Et sur ces mots elle poussa rageusement le battant de la porte et disparut. Mais une fois de retour dans la cafétéria, elle se stoppa, les joues rouges de colère, et revint sur ses pas.
- Au fait ! lança-t-elle, de retour dans la cuisine où Antony était de nouveau penché sur son travail, qu'il regardait d'un air un peu absent. Lalia fermera la cafétéria 1h plus tôt ce soir : je lui ai laisser les clés pour ça.
Il leva les yeux vers elle.
- Je dois m'absenter pour... euh... m'organiser. Et donc... Je repasserais pour m'occuper moi-même de la librairie. Mais d'ici là je compte sur toi pour t'en charger jusqu'à mon retour à l'heure de fermeture habituelle. Voilà : c'est tout ce que j'avais à te dire. acheva-t-elle, avant de redisparaître aussi vite qu'elle était revenu le voir, pendant qu'il la suivait du regard en fonçant peu à peu des sourcils.
Un léger courant d'air frais parcourut la ville tout entière au cours de l'après-midi. L'heure de la fermeture avancée de la cafétéria arriva beaucoup trop vite au goût de Valérie car cela signifiait aussi que son tête à tête avec Mitchell KREPS approchait à grand pas. Elle ferma les yeux un instant mais les rouvrit très vite quand Lalia, Sandra et Manon apparurent devant son bureau pour lui remettre les clés avant de monter travailler à l'étage pendant qu'elle reportait son attention sur le bon de commande affiché sur son écran d'ordinateur. Elle en modifia quelques données, envoya plusieurs e-mails puis se leva sans même accorder un regard au jeune homme qui lui faisait face, derrière son bureau.
Elle se rendit dans la réserve et il l'y suivit aussitôt.
- Bon, je suis venu pour te remplacer jusqu'à la fermeture, comme tu me l'as demandé ce midi. annonça alors Antony en avançant vers elle, dans la pièce sombre à l'odeur de vieux livres.

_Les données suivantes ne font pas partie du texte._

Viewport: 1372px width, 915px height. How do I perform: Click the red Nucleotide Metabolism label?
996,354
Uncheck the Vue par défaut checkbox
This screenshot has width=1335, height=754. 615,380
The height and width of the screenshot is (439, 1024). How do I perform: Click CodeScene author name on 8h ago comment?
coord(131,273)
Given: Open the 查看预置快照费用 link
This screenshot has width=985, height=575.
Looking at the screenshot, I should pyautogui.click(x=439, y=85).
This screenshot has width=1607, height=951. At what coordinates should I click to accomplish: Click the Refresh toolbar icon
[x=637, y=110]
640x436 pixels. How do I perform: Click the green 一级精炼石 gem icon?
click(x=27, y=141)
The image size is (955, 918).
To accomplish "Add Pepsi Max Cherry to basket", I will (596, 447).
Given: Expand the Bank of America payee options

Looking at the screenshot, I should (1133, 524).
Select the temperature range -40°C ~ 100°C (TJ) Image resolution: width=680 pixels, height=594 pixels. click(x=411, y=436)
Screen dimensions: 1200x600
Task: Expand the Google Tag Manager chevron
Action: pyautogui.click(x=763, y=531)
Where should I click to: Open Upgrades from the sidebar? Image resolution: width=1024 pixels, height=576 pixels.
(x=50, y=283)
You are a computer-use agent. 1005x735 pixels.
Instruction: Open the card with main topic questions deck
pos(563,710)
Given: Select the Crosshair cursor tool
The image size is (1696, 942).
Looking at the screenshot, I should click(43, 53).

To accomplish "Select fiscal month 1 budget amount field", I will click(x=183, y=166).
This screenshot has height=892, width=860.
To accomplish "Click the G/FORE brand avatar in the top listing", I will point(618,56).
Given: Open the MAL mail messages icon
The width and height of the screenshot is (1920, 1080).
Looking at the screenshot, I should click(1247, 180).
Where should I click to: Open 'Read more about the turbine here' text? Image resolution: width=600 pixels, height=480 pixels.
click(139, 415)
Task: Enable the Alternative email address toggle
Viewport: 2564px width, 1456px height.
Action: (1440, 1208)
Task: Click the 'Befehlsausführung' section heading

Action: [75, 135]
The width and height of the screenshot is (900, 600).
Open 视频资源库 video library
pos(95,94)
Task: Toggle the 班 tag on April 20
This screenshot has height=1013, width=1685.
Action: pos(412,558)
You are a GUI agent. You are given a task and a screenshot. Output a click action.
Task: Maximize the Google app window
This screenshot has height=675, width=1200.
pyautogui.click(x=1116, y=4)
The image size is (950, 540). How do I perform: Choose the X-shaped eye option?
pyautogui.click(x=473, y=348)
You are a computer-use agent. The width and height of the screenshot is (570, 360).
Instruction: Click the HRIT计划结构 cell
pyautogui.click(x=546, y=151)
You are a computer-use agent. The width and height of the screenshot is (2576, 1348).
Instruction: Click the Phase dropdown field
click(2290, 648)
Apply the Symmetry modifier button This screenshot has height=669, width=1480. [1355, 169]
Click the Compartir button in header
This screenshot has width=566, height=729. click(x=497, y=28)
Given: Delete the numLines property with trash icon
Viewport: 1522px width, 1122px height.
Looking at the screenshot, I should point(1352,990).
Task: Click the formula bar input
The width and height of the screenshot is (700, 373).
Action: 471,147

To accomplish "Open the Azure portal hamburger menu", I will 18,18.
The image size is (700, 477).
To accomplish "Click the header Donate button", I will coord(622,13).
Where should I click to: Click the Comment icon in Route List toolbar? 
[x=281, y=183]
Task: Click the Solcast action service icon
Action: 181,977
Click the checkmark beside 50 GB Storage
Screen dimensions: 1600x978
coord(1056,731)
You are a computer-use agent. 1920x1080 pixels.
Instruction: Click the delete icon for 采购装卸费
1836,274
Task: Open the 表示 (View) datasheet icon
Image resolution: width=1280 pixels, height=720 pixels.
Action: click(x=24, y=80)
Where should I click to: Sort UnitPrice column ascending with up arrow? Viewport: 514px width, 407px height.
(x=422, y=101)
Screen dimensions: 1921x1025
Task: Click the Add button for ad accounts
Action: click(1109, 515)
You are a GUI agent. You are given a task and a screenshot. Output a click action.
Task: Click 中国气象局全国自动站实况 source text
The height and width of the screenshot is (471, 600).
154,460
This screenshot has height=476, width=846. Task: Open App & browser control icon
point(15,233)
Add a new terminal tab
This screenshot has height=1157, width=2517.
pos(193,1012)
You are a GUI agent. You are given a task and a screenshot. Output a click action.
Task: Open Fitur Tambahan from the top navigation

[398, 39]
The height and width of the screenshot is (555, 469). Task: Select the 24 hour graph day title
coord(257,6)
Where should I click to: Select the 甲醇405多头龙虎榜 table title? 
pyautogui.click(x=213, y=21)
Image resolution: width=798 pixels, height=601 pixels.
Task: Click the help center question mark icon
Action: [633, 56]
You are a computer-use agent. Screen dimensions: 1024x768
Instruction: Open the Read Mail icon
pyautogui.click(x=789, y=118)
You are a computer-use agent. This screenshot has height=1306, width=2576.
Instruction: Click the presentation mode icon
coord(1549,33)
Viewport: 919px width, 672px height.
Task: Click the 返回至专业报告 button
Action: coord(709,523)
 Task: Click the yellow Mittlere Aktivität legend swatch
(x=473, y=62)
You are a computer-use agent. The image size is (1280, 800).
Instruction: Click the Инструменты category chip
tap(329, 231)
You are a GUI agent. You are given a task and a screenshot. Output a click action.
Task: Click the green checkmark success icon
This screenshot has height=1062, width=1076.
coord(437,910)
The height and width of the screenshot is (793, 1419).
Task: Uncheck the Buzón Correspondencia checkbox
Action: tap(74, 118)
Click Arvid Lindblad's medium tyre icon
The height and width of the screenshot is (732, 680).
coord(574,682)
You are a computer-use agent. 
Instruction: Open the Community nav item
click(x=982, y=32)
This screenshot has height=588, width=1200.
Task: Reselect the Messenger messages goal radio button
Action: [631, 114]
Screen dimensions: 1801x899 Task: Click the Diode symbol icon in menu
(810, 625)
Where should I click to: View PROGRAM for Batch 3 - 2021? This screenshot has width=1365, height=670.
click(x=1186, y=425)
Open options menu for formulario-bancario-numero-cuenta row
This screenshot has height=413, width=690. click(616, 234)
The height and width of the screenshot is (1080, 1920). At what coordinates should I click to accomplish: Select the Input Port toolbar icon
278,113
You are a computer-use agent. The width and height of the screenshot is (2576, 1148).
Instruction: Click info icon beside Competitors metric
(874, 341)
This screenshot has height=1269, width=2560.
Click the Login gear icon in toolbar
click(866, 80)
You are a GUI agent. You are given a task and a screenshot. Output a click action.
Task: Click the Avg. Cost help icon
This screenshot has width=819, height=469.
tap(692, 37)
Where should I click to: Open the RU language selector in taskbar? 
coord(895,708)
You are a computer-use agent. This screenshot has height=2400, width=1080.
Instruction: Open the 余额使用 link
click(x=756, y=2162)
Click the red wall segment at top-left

Elle persista à faire comme s'il n'était pas là.
- Tu compte m'ignorer encore longtemps ? demanda-t-il sur un ton taquin en affichant un petit sourire en coin qui s'effaça très vite quand elle approcha enfin vers lui.
Il la regarda se débattre toute seule, quelques secondes avant de se décider enfin à lui venir en aide en attrapant l'objet de son désir qui était situé sur une étagère trop haute pour elle, juste à côté de lui. Il le lui tendit en lui souriant avec tendresse et si elle n'avait pas détourné aussitôt la tête en le remerciant d'une voix à peine audible, il se serait sans doute rendu compte qu'elle avait rougit.
- Il faut que j'y aille. annonça-t-elle alors. Il faut que je rentre me changer et... et tout ça...
- Te changer ?! répéta-t-il d'un air surpris en fronçant à nouveau les sourcils.
Elle le regarda droit dans les yeux.
- Figures-toi que j'ai un rendez-vous ce soir. lui révéla-t-elle avec un sourire un peu cruel au coin de ses lèvres.